_Problem description:_ Restate word for word the lines of the entries below, starting with the line that holds "The width and height of the screenshot is (616, 407)." and ending with the line that holds "Task: Go to Inbox in sidebar", and no others.

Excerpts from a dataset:
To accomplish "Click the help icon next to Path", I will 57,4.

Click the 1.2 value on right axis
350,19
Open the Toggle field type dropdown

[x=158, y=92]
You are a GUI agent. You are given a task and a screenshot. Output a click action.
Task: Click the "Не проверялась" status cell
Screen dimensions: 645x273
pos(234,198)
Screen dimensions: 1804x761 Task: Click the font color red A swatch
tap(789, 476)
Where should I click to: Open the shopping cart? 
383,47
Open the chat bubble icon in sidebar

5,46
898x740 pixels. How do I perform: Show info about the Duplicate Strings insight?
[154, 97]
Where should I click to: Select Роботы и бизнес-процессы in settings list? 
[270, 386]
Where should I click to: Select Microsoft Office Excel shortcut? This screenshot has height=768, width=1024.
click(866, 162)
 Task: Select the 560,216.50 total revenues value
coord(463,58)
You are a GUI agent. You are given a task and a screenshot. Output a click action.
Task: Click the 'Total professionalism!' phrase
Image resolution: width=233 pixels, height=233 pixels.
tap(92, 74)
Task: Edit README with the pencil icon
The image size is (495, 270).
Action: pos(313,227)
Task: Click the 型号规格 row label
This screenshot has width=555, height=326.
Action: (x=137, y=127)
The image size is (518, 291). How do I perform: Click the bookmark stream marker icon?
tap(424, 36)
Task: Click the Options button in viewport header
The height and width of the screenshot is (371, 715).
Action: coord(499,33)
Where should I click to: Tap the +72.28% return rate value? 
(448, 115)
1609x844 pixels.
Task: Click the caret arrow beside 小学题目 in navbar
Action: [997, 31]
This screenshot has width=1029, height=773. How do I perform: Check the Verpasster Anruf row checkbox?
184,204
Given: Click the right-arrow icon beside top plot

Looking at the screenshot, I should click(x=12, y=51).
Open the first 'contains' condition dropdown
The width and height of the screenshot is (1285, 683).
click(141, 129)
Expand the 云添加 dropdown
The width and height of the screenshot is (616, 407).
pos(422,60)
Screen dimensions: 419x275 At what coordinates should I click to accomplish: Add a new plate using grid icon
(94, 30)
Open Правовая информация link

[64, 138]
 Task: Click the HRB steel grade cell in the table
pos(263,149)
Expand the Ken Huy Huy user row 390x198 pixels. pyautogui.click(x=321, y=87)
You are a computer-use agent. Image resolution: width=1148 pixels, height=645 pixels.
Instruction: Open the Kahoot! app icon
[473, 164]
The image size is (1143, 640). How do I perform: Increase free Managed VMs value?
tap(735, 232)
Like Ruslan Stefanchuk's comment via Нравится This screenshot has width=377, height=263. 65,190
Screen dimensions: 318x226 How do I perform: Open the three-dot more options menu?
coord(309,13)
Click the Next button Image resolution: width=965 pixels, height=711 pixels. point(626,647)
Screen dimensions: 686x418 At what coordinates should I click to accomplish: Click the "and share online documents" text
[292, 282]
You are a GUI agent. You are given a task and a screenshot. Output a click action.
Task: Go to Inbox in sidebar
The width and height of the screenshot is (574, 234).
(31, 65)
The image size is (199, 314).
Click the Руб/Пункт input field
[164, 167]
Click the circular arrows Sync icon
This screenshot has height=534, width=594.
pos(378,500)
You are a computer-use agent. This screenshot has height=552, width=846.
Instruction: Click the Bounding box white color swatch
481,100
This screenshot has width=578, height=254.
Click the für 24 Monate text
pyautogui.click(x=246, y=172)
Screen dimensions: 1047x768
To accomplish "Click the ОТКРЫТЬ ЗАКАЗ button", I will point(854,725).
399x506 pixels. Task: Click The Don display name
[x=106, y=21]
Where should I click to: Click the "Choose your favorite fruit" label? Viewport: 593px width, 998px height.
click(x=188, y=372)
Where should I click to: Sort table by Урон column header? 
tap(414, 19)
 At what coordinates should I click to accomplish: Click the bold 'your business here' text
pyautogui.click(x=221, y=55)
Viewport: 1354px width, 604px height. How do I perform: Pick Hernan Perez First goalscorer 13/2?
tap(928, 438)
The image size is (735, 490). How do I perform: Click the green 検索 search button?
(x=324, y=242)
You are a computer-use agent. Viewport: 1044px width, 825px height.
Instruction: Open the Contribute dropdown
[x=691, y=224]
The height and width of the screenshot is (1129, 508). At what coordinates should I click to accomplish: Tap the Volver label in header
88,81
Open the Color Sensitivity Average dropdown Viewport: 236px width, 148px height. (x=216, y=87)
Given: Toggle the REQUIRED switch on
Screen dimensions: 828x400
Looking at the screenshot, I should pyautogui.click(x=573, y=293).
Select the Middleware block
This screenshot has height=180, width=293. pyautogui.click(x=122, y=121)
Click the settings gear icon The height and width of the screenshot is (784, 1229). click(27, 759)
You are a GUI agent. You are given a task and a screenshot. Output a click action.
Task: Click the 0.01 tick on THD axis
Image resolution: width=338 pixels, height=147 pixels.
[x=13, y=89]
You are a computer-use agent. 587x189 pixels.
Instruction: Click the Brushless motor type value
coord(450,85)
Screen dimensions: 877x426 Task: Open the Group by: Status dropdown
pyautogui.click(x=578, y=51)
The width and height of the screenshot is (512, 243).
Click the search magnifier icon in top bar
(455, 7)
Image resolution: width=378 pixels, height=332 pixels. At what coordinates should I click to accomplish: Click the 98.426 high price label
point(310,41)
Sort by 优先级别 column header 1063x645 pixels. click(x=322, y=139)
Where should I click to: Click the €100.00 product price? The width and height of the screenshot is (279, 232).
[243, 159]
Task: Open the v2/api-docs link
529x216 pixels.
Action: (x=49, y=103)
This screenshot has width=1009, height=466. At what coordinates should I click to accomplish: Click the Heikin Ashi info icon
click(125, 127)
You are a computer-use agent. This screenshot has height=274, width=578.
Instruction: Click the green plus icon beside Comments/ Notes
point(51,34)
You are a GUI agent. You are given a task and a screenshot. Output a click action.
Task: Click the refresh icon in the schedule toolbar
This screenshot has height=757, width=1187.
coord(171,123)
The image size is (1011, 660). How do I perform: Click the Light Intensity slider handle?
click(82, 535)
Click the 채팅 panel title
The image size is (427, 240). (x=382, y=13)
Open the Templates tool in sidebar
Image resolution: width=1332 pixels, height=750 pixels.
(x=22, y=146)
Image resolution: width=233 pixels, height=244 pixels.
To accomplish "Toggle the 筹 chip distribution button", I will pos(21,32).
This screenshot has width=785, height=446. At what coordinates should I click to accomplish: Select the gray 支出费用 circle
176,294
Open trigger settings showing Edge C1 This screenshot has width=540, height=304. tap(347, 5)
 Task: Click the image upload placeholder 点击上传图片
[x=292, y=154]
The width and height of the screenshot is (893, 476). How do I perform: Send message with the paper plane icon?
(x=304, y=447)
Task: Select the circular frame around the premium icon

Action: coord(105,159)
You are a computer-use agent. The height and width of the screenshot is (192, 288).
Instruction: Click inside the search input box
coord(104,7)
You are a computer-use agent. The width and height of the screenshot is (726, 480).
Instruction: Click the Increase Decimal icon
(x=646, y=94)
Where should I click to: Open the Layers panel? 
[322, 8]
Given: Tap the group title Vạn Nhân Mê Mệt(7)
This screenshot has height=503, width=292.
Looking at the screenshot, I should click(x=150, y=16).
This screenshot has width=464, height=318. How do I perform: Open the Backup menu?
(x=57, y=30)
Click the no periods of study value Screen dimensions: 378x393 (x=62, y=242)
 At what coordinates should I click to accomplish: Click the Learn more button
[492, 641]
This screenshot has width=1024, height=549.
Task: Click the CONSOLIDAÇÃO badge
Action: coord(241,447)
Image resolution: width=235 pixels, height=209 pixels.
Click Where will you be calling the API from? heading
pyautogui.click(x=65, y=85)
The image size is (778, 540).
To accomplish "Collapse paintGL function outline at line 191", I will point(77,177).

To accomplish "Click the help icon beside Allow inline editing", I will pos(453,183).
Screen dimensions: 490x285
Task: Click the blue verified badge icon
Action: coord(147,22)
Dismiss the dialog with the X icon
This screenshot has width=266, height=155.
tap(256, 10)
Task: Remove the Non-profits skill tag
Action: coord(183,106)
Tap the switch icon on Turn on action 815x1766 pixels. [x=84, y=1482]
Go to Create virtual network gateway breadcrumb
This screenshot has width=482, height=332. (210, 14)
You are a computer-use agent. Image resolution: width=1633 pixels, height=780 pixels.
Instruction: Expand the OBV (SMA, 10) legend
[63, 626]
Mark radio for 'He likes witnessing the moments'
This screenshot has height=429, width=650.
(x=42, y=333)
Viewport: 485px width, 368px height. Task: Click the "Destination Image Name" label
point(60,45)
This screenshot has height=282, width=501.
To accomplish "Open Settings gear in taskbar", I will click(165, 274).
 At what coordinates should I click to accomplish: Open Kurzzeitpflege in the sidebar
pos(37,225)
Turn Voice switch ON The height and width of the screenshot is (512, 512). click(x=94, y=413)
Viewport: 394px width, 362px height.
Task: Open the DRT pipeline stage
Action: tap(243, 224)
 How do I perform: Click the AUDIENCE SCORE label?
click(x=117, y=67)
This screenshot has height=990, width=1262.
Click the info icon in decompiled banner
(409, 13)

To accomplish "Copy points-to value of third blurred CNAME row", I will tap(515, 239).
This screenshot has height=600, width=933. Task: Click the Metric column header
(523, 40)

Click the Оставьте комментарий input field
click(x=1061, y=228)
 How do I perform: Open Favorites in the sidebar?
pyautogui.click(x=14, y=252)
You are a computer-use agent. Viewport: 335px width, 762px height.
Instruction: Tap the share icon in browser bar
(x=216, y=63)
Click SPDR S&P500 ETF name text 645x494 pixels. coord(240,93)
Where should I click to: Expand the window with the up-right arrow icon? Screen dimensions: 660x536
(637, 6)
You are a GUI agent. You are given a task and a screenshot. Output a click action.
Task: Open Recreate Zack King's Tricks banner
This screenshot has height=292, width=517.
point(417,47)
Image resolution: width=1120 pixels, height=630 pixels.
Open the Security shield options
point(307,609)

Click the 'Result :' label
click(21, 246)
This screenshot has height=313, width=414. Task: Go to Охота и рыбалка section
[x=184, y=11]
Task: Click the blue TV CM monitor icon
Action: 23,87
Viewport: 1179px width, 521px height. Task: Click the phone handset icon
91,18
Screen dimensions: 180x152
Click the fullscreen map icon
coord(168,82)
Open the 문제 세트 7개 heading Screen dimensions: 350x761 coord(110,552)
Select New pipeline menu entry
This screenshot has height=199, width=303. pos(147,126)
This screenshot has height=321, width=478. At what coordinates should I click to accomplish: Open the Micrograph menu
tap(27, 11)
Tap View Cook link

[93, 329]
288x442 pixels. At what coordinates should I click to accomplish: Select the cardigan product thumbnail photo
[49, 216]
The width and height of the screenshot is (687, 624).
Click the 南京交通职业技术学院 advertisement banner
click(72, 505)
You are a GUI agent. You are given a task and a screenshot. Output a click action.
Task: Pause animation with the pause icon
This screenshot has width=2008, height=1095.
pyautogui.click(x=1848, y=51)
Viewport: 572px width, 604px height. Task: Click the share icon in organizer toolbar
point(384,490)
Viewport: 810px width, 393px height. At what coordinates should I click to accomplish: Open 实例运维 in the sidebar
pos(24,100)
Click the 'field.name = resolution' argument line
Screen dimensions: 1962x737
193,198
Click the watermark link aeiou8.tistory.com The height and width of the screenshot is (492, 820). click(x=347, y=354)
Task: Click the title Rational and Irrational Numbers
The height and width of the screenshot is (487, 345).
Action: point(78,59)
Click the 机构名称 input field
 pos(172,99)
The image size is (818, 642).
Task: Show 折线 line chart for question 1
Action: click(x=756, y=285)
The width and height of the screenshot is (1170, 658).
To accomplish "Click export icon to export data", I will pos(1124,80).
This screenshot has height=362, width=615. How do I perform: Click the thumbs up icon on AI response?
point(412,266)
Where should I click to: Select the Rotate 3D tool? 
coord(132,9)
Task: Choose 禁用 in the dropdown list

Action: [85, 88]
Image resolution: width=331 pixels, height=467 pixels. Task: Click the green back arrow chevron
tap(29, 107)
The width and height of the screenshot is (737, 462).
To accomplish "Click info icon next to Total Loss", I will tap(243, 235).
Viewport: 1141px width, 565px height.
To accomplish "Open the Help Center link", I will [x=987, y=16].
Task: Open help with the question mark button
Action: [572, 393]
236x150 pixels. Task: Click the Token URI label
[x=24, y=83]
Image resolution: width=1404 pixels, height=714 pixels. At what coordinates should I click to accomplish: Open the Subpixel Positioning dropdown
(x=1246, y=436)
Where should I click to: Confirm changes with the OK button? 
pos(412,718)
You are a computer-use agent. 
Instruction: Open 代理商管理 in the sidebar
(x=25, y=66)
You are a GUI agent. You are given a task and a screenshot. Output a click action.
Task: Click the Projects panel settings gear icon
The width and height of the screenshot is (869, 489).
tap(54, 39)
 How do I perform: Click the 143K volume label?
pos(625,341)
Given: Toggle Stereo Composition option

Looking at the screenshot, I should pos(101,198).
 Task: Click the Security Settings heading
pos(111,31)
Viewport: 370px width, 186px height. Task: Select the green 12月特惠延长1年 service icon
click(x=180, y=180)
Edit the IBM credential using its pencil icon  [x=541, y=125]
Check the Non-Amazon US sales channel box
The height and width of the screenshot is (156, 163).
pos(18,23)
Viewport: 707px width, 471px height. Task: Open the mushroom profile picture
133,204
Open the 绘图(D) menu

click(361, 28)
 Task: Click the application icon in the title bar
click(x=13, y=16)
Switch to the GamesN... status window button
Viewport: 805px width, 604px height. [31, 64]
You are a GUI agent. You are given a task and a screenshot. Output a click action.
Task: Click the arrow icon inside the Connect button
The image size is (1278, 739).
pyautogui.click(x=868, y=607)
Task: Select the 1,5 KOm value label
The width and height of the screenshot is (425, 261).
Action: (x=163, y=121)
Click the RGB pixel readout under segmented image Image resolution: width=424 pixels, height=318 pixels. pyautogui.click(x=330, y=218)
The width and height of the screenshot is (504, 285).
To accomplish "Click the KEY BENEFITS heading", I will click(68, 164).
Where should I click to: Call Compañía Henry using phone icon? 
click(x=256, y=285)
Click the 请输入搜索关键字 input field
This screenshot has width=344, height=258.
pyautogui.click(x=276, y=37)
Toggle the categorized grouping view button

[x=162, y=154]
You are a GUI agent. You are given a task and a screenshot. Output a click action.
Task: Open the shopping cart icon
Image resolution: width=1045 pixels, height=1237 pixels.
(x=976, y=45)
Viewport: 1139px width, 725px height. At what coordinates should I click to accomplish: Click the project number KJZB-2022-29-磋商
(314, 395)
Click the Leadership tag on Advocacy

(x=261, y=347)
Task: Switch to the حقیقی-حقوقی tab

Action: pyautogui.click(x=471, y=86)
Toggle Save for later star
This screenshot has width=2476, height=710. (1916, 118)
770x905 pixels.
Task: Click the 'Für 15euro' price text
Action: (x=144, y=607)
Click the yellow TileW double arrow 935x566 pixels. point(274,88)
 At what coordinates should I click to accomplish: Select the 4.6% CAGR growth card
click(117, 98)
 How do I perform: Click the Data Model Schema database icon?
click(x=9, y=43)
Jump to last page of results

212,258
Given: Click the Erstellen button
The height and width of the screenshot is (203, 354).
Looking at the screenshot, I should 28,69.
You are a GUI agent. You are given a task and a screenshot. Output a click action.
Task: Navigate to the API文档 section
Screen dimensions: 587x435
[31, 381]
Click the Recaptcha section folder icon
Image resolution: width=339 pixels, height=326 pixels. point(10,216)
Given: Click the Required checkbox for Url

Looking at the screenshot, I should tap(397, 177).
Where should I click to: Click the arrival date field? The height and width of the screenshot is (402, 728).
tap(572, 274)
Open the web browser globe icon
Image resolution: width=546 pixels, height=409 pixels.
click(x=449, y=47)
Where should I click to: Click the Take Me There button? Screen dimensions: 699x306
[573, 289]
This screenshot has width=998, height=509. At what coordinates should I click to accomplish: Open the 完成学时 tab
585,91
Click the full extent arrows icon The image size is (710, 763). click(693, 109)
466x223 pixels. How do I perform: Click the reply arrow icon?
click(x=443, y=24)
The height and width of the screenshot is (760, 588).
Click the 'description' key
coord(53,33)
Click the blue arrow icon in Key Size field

_Answer below:_
The width and height of the screenshot is (616, 407).
pos(422,60)
Screen dimensions: 419x275 At what coordinates should I click to accomplish: Add a new plate using grid icon
(94, 30)
Open Правовая информация link

[64, 138]
 Task: Click the HRB steel grade cell in the table
pos(263,149)
Expand the Ken Huy Huy user row 390x198 pixels. pyautogui.click(x=321, y=87)
You are a computer-use agent. Image resolution: width=1148 pixels, height=645 pixels.
Instruction: Open the Kahoot! app icon
[473, 164]
The image size is (1143, 640). How do I perform: Increase free Managed VMs value?
tap(735, 232)
Like Ruslan Stefanchuk's comment via Нравится This screenshot has width=377, height=263. 65,190
Screen dimensions: 318x226 How do I perform: Open the three-dot more options menu?
coord(309,13)
Click the Next button Image resolution: width=965 pixels, height=711 pixels. point(626,647)
Screen dimensions: 686x418 At what coordinates should I click to accomplish: Click the "and share online documents" text
[292, 282]
You are a GUI agent. You are given a task and a screenshot. Output a click action.
Task: Go to Inbox in sidebar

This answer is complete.